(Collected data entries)
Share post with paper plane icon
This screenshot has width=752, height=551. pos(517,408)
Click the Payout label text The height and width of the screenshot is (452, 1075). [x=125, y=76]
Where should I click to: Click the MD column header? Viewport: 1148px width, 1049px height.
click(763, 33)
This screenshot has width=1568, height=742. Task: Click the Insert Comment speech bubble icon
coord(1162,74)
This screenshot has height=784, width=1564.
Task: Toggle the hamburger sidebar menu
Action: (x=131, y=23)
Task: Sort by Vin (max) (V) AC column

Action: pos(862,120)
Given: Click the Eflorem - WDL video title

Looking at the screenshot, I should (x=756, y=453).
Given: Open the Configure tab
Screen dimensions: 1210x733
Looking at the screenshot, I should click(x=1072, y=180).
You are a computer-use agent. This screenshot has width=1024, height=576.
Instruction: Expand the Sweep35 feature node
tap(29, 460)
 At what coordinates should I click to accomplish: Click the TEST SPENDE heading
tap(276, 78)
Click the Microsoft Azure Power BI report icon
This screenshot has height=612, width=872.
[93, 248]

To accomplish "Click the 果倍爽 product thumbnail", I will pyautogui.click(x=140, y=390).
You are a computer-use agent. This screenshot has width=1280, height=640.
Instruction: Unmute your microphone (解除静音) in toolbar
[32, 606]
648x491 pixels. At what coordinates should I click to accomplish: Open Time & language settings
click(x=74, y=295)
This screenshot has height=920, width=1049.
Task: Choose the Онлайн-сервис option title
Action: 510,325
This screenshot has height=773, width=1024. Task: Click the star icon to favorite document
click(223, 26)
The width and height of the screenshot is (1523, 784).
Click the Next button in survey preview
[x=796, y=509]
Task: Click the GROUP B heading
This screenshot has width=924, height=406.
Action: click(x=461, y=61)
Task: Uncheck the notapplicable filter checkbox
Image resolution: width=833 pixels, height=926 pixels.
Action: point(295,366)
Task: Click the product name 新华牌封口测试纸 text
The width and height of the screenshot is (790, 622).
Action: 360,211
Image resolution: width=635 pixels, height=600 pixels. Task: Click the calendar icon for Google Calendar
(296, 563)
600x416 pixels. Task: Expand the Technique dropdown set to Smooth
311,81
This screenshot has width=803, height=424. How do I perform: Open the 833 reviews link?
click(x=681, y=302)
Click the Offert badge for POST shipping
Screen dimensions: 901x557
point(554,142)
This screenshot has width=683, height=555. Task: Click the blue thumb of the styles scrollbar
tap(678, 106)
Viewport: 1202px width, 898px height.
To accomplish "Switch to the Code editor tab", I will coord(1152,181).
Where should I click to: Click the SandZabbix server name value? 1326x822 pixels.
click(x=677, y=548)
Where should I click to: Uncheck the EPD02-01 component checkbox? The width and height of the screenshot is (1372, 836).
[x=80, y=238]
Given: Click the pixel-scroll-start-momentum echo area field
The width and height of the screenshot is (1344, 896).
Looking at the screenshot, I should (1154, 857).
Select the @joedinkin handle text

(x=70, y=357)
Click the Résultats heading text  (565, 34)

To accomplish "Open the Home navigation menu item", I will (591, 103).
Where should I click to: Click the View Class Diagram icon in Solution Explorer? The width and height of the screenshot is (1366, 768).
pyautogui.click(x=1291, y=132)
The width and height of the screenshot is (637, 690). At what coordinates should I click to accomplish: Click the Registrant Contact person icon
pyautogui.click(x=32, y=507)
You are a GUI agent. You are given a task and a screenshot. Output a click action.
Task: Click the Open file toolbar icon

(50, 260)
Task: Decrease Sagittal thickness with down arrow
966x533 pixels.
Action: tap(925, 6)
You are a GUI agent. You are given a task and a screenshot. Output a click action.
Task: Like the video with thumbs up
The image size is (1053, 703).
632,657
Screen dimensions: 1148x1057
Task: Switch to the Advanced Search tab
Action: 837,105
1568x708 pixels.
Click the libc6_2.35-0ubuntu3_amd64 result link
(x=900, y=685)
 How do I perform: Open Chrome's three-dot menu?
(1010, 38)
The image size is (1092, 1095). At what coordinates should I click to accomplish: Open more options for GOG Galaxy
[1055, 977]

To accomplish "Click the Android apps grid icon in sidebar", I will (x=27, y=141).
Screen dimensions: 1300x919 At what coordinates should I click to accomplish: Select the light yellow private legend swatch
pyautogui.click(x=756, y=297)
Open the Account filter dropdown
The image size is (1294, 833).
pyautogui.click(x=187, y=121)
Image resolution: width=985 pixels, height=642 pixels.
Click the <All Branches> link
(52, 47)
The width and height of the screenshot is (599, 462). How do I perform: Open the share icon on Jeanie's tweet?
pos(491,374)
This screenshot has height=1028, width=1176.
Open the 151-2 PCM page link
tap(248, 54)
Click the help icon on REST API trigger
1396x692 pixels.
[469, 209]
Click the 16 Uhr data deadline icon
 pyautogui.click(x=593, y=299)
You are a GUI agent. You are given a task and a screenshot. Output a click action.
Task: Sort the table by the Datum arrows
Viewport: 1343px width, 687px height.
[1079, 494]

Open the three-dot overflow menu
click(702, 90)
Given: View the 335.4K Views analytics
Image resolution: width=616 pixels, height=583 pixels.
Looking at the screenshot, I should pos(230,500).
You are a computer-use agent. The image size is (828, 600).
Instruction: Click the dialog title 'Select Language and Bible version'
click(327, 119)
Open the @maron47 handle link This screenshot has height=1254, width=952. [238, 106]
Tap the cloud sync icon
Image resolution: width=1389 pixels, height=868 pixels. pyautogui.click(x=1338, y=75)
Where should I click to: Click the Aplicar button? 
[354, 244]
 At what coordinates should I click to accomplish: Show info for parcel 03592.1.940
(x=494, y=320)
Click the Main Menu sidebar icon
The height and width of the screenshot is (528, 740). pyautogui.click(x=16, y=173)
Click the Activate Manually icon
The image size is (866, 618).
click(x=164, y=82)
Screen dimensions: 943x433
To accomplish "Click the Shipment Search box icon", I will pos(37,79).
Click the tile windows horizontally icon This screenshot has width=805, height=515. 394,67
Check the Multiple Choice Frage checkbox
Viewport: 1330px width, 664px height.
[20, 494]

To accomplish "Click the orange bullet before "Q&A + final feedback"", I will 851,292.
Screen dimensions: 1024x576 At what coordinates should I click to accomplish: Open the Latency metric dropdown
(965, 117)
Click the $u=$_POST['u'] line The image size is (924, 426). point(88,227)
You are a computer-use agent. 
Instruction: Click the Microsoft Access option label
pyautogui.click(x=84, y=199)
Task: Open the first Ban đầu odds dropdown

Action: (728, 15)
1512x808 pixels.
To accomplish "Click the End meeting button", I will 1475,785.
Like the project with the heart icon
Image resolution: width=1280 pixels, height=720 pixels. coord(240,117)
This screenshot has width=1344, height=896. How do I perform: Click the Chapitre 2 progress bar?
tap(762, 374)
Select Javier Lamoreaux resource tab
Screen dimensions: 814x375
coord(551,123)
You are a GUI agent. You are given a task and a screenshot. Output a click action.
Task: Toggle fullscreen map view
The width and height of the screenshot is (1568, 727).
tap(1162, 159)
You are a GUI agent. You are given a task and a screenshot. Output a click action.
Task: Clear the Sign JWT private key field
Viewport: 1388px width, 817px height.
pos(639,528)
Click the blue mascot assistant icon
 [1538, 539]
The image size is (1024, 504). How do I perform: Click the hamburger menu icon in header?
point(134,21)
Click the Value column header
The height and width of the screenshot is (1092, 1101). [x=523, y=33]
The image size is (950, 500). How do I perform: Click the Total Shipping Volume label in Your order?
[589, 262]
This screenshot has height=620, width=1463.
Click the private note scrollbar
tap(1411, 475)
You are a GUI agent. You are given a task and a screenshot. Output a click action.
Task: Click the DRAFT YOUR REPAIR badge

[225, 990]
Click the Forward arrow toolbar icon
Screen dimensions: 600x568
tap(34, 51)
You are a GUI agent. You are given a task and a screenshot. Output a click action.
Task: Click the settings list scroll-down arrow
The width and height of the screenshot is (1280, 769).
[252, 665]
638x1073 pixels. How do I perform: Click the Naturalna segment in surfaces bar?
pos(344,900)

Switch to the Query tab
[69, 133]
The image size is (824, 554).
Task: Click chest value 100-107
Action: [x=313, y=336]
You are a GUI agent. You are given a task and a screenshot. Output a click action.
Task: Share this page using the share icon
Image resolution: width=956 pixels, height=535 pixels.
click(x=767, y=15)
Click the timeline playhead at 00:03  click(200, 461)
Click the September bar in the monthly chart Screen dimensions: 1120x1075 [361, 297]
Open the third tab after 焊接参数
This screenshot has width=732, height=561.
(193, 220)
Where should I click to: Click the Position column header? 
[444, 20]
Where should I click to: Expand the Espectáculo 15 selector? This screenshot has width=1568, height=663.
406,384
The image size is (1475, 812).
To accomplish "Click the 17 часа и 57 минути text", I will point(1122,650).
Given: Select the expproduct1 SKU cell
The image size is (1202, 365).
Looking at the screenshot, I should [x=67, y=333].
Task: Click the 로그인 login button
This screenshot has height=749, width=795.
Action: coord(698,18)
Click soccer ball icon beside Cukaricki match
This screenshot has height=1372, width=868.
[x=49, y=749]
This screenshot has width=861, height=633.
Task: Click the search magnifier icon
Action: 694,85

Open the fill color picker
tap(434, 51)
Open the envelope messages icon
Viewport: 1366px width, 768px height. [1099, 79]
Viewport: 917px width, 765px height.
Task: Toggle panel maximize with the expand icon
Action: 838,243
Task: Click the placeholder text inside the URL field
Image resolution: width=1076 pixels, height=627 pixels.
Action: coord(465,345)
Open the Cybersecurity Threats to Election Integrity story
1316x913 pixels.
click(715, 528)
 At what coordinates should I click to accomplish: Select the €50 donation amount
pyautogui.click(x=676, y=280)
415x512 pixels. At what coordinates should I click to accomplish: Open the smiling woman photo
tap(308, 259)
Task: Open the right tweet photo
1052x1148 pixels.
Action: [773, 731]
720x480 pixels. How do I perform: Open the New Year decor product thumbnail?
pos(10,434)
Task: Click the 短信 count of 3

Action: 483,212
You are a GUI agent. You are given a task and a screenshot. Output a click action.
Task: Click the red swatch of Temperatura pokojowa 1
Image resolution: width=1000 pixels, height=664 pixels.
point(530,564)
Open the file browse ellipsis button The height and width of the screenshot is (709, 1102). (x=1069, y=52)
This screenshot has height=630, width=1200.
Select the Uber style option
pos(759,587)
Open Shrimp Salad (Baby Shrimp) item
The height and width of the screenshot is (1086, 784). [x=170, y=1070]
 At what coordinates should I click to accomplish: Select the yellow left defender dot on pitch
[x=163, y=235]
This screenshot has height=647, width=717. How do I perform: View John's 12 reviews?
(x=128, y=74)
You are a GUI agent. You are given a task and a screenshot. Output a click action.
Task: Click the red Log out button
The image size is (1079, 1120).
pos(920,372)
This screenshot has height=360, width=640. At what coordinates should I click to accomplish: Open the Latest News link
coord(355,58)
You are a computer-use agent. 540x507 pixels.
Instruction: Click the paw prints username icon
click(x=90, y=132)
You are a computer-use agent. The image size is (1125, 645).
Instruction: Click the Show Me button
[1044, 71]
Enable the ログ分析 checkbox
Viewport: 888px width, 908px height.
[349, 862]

Work order
What are the lines above, starting at the one with "The width and height of the screenshot is (1280, 769)." and ending at the one with "Given: Select the expproduct1 SKU cell"? Give them again exactly, and only them.

Written response
The width and height of the screenshot is (1280, 769).
[252, 665]
638x1073 pixels. How do I perform: Click the Naturalna segment in surfaces bar?
pos(344,900)

Switch to the Query tab
[69, 133]
The image size is (824, 554).
Task: Click chest value 100-107
Action: [x=313, y=336]
You are a GUI agent. You are given a task and a screenshot. Output a click action.
Task: Share this page using the share icon
Image resolution: width=956 pixels, height=535 pixels.
click(x=767, y=15)
Click the timeline playhead at 00:03  click(200, 461)
Click the September bar in the monthly chart Screen dimensions: 1120x1075 [361, 297]
Open the third tab after 焊接参数
This screenshot has width=732, height=561.
(193, 220)
Where should I click to: Click the Position column header? 
[444, 20]
Where should I click to: Expand the Espectáculo 15 selector? This screenshot has width=1568, height=663.
406,384
The image size is (1475, 812).
To accomplish "Click the 17 часа и 57 минути text", I will point(1122,650).
Given: Select the expproduct1 SKU cell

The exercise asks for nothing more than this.